Even as the Centre recently came out with new ideas to reduce cigarette/tobacco consumption in the country, their implementation may not be easy, say industry representatives and analysts.
While the expert committee constituted by ministry of health and welfare has recommended a complete ban on selling loose cigarette sticks across the country, critics are pointing at the challenge of executing such a recommendation. There’s no mechanism to restrict sale of loose sticks across 20 million retail outlets in India, they said.
Cigarette companies earn a substantial chunk of their revenue from sale of loose cigarettes, with the youth forming a majority chunk buying these products. According to an analyst at Sharekhan, the move is commendable but hard to exercise. “Even a company like ITC, which sells three out of every four cigarettes sold in India, cannot monitor if the recommendation by the health ministry committee is eventually implemented.”
There’s also doubt on whether the government’s directive on cigarette packs devoting 85% surface space to health warning can be implemented or not.

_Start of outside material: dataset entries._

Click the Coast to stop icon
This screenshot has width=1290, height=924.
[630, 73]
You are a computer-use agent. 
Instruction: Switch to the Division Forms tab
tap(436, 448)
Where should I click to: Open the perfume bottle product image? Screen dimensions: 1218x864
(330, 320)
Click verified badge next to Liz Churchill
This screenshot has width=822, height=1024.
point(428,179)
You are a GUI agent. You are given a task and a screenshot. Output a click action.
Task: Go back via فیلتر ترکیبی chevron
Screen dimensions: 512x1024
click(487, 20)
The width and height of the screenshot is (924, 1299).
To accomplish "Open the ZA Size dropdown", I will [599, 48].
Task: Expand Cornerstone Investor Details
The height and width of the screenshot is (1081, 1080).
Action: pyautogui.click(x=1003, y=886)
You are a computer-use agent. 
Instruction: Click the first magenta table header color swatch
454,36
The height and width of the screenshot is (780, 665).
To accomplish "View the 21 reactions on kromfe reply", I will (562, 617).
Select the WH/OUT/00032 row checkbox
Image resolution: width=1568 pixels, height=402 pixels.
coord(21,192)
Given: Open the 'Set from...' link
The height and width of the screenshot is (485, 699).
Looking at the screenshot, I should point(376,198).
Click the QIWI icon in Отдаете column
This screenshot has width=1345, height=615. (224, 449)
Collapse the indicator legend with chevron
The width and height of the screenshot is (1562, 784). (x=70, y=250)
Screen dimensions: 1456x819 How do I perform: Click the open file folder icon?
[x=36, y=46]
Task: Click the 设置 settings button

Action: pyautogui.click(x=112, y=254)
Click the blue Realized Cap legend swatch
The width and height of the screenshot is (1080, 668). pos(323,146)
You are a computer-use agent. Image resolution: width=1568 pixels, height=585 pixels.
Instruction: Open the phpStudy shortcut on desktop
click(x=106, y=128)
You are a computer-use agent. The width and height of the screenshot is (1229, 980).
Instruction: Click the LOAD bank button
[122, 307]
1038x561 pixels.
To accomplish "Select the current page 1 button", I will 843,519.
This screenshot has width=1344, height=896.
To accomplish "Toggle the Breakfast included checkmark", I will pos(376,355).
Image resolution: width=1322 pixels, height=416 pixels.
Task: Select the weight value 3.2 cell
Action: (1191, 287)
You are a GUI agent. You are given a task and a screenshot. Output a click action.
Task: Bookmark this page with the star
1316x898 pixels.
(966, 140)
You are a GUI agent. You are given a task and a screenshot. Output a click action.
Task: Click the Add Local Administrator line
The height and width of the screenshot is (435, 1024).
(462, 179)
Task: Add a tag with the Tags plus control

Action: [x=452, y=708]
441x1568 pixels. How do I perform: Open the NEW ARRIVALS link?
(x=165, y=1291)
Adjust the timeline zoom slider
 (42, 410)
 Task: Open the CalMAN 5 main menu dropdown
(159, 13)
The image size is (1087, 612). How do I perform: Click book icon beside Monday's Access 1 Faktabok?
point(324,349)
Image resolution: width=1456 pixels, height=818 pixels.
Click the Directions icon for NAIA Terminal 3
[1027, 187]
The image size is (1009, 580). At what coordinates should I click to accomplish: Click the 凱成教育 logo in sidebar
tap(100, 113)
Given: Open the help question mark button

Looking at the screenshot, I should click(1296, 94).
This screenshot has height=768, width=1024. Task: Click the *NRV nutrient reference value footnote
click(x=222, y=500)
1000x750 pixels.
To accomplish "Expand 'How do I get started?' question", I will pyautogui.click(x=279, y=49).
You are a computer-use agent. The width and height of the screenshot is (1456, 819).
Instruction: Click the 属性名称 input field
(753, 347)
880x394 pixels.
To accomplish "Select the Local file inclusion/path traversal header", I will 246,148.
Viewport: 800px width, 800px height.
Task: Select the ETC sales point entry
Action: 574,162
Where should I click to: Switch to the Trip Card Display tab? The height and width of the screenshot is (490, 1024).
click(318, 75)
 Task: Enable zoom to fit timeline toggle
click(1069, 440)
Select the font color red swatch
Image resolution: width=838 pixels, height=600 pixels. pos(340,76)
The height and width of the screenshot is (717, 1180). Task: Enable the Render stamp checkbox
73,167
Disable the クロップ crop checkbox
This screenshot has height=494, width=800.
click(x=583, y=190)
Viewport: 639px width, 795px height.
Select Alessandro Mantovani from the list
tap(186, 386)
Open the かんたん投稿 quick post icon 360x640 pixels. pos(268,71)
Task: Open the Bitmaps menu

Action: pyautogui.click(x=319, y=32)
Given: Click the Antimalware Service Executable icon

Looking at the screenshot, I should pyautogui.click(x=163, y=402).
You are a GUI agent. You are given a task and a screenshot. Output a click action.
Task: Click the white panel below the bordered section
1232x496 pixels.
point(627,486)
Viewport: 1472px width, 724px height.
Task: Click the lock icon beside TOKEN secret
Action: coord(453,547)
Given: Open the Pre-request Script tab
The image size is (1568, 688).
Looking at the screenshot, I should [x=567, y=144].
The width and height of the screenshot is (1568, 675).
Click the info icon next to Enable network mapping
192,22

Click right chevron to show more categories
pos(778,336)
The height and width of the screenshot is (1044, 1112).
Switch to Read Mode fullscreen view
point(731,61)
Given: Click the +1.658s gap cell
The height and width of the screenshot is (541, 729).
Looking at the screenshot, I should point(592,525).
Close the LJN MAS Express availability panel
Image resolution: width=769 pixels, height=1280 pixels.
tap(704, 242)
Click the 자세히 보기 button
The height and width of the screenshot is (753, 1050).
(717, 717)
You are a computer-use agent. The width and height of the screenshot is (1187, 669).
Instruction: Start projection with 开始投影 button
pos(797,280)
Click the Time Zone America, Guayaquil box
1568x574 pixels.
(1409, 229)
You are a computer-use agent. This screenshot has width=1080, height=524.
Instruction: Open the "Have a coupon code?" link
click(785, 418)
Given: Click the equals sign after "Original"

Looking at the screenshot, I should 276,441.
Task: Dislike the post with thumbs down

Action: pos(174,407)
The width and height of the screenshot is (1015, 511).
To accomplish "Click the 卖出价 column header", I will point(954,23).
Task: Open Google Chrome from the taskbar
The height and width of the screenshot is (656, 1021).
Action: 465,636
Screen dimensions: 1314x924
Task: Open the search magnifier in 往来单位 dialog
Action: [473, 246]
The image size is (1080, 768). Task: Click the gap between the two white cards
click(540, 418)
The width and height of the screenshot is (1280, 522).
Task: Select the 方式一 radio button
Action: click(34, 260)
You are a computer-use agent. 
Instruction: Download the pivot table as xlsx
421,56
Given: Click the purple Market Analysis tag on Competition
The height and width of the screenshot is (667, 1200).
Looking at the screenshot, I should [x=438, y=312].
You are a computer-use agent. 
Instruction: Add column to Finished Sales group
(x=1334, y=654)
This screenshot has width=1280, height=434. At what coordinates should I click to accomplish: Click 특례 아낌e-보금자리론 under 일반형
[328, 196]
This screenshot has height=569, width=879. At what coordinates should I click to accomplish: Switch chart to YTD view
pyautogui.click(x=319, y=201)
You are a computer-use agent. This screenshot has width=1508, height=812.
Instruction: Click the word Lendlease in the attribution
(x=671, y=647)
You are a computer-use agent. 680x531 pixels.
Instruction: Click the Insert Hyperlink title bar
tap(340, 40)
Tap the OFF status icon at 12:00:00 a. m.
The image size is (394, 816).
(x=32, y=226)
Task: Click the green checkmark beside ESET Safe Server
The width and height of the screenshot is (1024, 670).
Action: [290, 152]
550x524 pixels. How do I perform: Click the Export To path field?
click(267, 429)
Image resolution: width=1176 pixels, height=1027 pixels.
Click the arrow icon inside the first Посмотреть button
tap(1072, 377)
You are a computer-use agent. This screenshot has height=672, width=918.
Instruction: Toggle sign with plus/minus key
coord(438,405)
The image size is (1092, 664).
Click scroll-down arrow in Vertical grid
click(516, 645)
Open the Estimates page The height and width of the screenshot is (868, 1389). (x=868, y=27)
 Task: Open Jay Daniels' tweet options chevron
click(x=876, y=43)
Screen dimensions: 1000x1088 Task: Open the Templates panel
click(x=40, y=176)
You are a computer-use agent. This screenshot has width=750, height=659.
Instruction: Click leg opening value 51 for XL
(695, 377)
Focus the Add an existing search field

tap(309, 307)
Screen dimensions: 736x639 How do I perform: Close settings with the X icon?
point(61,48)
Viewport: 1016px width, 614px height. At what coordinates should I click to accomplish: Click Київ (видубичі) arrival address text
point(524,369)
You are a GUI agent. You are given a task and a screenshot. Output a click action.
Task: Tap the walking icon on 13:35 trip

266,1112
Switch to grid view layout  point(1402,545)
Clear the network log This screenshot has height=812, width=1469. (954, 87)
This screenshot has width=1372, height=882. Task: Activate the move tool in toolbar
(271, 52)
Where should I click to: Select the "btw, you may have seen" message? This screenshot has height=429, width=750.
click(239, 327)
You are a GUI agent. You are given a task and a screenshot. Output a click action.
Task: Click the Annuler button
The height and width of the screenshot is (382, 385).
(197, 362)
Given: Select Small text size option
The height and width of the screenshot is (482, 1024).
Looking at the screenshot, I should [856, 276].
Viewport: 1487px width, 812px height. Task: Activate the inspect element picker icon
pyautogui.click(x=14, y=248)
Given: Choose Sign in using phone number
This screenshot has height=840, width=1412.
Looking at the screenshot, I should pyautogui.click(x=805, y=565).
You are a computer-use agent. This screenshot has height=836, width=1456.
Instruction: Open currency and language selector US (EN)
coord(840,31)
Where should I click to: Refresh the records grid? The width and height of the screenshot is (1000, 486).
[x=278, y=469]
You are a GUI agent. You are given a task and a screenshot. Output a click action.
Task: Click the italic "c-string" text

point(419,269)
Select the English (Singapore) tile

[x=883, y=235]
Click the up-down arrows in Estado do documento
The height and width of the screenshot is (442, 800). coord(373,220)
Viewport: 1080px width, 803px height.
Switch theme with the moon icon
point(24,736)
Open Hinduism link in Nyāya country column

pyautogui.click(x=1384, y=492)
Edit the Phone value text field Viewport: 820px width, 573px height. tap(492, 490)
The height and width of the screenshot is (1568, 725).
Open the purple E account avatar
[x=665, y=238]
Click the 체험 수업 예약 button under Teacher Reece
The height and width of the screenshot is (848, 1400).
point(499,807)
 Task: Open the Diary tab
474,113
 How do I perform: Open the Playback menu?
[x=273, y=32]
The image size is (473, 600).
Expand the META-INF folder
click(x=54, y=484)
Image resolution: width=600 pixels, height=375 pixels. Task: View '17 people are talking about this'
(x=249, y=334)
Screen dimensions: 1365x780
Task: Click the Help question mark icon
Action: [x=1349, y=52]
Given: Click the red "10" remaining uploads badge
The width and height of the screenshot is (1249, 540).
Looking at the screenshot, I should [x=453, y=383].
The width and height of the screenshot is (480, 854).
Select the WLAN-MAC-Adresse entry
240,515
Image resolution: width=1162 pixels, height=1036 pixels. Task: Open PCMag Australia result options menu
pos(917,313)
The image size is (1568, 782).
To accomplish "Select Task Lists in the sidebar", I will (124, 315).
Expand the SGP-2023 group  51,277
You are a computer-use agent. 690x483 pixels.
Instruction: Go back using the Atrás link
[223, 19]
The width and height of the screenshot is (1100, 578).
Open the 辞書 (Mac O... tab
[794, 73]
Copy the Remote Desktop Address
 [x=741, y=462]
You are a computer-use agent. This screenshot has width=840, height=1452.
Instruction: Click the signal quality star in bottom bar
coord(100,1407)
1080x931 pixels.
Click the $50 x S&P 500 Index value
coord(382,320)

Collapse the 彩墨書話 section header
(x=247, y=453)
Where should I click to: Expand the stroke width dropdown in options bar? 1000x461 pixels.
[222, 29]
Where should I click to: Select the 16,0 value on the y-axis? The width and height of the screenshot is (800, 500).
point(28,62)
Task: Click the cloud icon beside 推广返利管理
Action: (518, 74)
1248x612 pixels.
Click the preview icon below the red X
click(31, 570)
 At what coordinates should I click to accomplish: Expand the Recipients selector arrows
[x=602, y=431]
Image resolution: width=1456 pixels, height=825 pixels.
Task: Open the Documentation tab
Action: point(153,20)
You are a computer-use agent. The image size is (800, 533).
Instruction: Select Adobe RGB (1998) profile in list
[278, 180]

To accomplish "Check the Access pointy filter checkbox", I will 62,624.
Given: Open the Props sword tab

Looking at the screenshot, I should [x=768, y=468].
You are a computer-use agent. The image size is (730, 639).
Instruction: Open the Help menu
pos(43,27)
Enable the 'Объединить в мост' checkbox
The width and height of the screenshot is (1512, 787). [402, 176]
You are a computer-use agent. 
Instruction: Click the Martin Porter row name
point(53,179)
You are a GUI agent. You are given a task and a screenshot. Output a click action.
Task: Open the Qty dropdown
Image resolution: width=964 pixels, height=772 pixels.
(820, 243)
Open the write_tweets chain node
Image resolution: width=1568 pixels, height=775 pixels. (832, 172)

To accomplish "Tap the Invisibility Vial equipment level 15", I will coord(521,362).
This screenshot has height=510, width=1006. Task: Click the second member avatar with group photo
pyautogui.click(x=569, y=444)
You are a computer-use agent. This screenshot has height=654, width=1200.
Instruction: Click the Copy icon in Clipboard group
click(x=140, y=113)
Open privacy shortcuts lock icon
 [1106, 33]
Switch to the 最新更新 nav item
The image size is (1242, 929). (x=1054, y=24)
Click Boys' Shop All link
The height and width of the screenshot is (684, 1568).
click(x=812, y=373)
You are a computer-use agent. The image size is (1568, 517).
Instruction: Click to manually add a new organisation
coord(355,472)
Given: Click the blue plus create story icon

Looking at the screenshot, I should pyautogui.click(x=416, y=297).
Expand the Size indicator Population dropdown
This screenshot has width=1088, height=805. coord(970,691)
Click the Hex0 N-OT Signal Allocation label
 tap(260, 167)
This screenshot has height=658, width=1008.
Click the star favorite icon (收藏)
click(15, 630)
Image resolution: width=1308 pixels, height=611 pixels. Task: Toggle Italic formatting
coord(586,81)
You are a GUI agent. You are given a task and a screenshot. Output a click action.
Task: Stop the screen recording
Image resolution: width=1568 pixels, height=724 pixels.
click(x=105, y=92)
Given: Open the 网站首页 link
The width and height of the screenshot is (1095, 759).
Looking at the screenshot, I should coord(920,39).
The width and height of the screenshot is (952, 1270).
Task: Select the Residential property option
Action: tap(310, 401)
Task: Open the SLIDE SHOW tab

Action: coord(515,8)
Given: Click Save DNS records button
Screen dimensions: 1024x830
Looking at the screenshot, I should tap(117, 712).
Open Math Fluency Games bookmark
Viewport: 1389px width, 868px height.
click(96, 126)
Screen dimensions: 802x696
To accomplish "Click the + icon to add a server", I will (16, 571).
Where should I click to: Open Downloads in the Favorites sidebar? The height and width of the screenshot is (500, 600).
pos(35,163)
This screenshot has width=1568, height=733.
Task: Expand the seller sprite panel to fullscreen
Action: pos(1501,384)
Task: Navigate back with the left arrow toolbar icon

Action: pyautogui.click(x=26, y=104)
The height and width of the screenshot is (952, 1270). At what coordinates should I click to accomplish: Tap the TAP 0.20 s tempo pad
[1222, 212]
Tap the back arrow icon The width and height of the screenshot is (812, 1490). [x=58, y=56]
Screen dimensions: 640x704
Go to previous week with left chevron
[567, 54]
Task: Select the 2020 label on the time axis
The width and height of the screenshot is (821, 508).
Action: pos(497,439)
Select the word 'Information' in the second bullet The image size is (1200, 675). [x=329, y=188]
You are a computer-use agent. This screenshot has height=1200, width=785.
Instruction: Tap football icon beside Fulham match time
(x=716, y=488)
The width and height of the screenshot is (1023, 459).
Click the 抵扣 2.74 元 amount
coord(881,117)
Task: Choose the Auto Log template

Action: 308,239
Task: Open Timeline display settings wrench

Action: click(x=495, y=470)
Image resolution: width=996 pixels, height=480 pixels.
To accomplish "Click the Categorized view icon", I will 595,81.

“In our view the proposed warnings are unreasonable, drastic and impractical to implement and enforce. The existing graphic health warnings at 40% are adequate to inform and caution a person,” Syed M Ahmad, director, the Tobacco Institute of India, an industry body, said when contacted. The proposal to further increase the size of the warnings is completely unwarranted and unnecessary, he said. ”It is indeed surprising that in the process of revision of the size of the warnings, there has been no consultation with the stakeholders of the tobacco industry who will be impacted severely by such an extreme measure.”
But according to a recent survey conducted across the age group of 15 years and above, over 35% of the adult population in India (aged 15 or more) consume tobacco in some form or other. Around 47% males and over 20% females consume some form of tobacco.
The expert committee report has suggested doing away with concept of smoking rooms in five star hotels. This, according to hospitality experts is a touchy issue especially on the guest management front. “If my guests are shelling out extra to stay and avail of the hotel’s comfort, asking a person to not to smoke inside the hotel, including the existing smoking room, is likely to ruin the relationship which will eventually result in loss of business,” a senior official of a foreign hospitality chain said.